Hurricanes Fall To Texas In CWS, 13-2
June 14, 2003
By ERIC OLSON
Associated Press Writer
OMAHA, Neb. – Texas’ highly anticipated College World Series matchup with Miami was all but over after two innings.
The Longhorns converted two errors by third baseman Gaby Sanchez into seven unearned runs in the first two innings, and J.P. Howell pitched six solid innings as Texas cruised to a 13-2 victory Saturday night.
The defending national champions battered six Miami pitchers for 15 hits.
“It was an offensive display we normally don’t put on,” Texas coach Augie Garrido said. “There’s a lot of potential on this team, so it doesn’t come as a surprise. But it does come as a relief when the score stretches out like that.”
The game between the last two national champions was played before a CWS record crowd of 26,327.
Texas (49-18) advanced to a game Monday against intrastate rival Rice (54-11), which beat Southwest Missouri State 4-2 earlier Saturday.
Miami (44-16-1) will play Southwest Missouri State (40-25) in an elimination game Monday. The Hurricanes have gone two games and out only once in 19 previous CWS appearances.
Saturday’s 11-run loss was the Hurricanes’ worst in their 74-game CWS history. Their previous most-lopsided loss was a 12-2 defeat to Texas in 1989.
Howell (10-2) limited the Hurricanes to six hits and two runs in six innings, walking three and striking out eight. J. Brent Cox, Sam LeCure and Josh Smith combined for three innings of scoreless relief.
Omar Quintanilla and Eric Sultemeier homered, Curtis Thigpen had four hits and reached base six times, and Dustin Majewski and Taylor Teagarden had three hits apiece for the Longhorns.
“The hitting got contagious,” Quintanilla said.
Texas broke it open after Sanchez’s errors.
Sanchez threw into the dirt trying to get Sultemeier at first in the first inning, allowing Tim Moss to score.
In the second, with runners at the corners and two outs, Sanchez couldn’t come up with a routine grounder and Thigpen came home from third for the first of six runs in the inning.

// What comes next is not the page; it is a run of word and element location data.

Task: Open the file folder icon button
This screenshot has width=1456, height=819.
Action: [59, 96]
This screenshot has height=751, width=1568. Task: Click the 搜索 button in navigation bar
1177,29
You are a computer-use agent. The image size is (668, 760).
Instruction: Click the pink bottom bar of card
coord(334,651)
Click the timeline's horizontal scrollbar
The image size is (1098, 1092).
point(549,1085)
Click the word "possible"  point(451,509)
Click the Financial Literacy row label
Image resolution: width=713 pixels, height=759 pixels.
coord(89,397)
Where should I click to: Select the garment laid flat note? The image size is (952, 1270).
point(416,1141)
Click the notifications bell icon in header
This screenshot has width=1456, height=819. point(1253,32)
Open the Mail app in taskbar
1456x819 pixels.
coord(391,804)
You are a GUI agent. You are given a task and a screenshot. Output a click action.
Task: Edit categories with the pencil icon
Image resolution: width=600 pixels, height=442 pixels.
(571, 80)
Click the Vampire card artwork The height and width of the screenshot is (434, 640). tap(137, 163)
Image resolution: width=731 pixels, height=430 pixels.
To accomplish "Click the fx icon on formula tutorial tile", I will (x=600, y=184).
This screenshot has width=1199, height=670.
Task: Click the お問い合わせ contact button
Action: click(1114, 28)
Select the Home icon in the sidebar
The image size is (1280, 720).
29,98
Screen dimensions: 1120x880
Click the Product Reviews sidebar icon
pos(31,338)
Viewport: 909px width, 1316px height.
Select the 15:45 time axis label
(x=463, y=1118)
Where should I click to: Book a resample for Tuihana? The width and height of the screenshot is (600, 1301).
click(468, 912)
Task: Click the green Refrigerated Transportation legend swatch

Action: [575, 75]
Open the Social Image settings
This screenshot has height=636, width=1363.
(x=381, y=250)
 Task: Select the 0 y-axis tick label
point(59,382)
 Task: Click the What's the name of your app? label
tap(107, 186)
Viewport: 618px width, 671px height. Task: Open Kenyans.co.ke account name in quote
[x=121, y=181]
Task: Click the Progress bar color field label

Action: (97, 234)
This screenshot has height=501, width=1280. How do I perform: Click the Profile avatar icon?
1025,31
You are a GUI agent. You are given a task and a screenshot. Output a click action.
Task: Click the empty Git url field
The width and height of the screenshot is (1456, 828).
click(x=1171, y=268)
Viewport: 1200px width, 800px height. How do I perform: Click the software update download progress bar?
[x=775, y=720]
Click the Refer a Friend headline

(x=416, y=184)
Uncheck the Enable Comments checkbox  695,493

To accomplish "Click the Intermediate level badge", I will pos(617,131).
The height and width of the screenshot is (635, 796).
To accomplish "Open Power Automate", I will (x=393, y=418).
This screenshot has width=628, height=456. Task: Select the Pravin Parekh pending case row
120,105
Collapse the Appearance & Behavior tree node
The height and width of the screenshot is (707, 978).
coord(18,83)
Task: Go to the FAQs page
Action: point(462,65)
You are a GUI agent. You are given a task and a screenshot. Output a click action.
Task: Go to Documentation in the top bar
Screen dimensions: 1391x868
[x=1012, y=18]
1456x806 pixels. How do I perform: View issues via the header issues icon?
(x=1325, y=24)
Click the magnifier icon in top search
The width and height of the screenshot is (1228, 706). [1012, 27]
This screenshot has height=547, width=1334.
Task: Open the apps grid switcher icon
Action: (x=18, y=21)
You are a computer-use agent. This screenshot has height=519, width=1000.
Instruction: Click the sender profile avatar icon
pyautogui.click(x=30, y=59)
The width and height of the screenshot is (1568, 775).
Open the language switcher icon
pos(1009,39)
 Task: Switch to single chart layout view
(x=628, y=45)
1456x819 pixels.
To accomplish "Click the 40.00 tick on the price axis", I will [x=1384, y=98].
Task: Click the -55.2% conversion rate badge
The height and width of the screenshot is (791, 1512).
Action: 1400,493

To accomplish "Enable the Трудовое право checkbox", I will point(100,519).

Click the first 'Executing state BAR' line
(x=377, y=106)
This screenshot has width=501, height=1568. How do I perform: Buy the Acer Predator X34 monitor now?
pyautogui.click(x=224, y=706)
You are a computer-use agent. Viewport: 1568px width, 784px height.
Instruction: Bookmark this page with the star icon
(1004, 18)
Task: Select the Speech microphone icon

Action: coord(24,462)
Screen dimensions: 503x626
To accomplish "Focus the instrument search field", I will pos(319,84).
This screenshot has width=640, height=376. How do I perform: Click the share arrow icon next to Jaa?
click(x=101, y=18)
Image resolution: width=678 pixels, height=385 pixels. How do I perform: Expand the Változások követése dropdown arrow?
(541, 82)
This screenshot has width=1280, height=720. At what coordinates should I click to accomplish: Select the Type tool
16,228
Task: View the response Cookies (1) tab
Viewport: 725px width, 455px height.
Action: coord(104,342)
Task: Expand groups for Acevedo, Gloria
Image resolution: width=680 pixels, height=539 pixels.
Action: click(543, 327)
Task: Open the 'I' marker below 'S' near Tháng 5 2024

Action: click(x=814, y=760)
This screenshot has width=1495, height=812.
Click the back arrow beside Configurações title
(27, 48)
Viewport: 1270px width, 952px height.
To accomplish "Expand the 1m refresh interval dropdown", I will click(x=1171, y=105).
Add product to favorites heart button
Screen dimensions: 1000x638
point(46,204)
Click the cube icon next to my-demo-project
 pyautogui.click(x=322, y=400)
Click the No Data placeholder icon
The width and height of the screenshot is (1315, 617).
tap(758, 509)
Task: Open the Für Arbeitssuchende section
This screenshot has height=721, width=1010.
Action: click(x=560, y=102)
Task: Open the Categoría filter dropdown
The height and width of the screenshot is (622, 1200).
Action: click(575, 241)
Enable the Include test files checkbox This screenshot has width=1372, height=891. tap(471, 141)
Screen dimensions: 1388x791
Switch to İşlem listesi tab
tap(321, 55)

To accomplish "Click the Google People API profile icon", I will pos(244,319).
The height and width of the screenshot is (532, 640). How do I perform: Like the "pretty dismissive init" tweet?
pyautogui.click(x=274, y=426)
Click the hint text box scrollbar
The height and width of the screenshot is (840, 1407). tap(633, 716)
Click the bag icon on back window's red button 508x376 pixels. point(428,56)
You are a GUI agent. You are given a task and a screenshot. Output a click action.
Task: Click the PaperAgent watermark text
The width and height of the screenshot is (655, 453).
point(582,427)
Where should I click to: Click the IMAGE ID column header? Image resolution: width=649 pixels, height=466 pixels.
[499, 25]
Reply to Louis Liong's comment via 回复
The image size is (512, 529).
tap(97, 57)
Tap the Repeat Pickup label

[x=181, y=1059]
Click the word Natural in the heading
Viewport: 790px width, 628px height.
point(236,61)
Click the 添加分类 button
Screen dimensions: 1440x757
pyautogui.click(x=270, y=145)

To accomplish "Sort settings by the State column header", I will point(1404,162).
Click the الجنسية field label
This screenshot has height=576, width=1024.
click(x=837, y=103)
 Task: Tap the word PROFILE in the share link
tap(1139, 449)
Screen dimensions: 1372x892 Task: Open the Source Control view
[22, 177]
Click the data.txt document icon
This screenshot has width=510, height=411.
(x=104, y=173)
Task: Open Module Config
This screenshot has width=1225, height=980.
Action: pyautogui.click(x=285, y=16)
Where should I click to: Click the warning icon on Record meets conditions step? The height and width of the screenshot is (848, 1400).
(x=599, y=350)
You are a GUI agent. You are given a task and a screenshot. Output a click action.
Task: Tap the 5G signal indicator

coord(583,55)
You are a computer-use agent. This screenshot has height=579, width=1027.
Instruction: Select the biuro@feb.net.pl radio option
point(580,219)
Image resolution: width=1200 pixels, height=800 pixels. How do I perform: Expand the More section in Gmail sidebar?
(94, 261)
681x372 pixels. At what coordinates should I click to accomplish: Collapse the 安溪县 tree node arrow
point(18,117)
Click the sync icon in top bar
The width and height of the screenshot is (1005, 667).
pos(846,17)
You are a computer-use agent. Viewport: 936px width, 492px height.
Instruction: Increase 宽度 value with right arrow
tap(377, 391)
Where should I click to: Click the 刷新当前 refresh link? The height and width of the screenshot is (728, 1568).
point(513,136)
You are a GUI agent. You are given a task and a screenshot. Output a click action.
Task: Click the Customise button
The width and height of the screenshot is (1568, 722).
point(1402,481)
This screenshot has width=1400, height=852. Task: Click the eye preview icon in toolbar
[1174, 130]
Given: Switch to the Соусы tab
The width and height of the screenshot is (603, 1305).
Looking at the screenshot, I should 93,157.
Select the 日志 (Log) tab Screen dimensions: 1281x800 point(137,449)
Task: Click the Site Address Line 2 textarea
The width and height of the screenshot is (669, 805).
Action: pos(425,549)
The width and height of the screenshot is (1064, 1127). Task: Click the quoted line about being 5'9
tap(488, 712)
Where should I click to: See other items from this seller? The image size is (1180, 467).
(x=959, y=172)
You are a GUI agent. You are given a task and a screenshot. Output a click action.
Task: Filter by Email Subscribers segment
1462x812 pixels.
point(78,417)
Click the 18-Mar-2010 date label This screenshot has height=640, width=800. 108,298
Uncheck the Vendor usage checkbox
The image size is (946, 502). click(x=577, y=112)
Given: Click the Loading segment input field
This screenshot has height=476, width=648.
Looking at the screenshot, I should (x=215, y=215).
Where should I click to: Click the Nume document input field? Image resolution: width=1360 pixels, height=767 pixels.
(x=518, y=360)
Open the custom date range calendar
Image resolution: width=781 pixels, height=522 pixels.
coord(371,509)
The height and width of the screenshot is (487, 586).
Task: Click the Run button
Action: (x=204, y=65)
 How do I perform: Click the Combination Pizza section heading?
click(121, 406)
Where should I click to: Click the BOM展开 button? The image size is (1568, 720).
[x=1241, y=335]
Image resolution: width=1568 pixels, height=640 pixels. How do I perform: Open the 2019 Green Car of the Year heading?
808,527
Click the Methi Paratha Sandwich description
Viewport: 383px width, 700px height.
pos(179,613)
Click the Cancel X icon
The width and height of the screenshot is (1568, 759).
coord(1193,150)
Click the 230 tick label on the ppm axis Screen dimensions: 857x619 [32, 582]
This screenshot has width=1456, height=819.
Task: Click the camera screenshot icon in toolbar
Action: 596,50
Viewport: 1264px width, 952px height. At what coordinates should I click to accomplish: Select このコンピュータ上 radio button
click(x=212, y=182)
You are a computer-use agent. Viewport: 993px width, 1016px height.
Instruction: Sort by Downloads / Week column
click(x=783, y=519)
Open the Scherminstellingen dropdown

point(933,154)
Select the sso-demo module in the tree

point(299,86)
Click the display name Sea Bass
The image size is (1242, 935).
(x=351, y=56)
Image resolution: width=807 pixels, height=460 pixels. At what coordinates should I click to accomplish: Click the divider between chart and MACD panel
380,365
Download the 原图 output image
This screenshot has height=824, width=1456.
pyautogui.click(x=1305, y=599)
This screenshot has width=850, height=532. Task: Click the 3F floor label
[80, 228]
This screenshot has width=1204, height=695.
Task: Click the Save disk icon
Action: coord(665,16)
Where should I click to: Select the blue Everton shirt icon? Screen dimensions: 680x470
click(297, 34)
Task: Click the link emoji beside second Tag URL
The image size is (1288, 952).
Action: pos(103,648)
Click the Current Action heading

Quintanilla followed with a three-run homer off J.D. Cockroft (11-3) that narrowly cleared the right-field fence. Then, after Majewski singled, Sultemeier hit a two-run homer 10 rows into the left-field bleachers.
“We played one of the ugliest games since I’ve been at Miami,” said Jim Morris, in his 10th year as Hurricanes coach. “Any mistake we made, they capitalized. The first seven runs were unearned. It should have been nothing-nothing after two innings. That tells you how the game started.”
Miami scored single runs in the second and third innings, but Texas stretched its lead to 10-2 in the fourth on Teagarden’s two-run triple and Thigpen’s single.
Thigpen’s hit finished Cockroft, who allowed 10 hits and three earned runs in 3 1-3 innings – his shortest outing in 16 career starts.
Miami starts seven freshmen and sophomores, but right fielder Brian Barton said there were no jitters.
“We got down in a hole real quick,” Barton said, “and it was tough to bounce back.”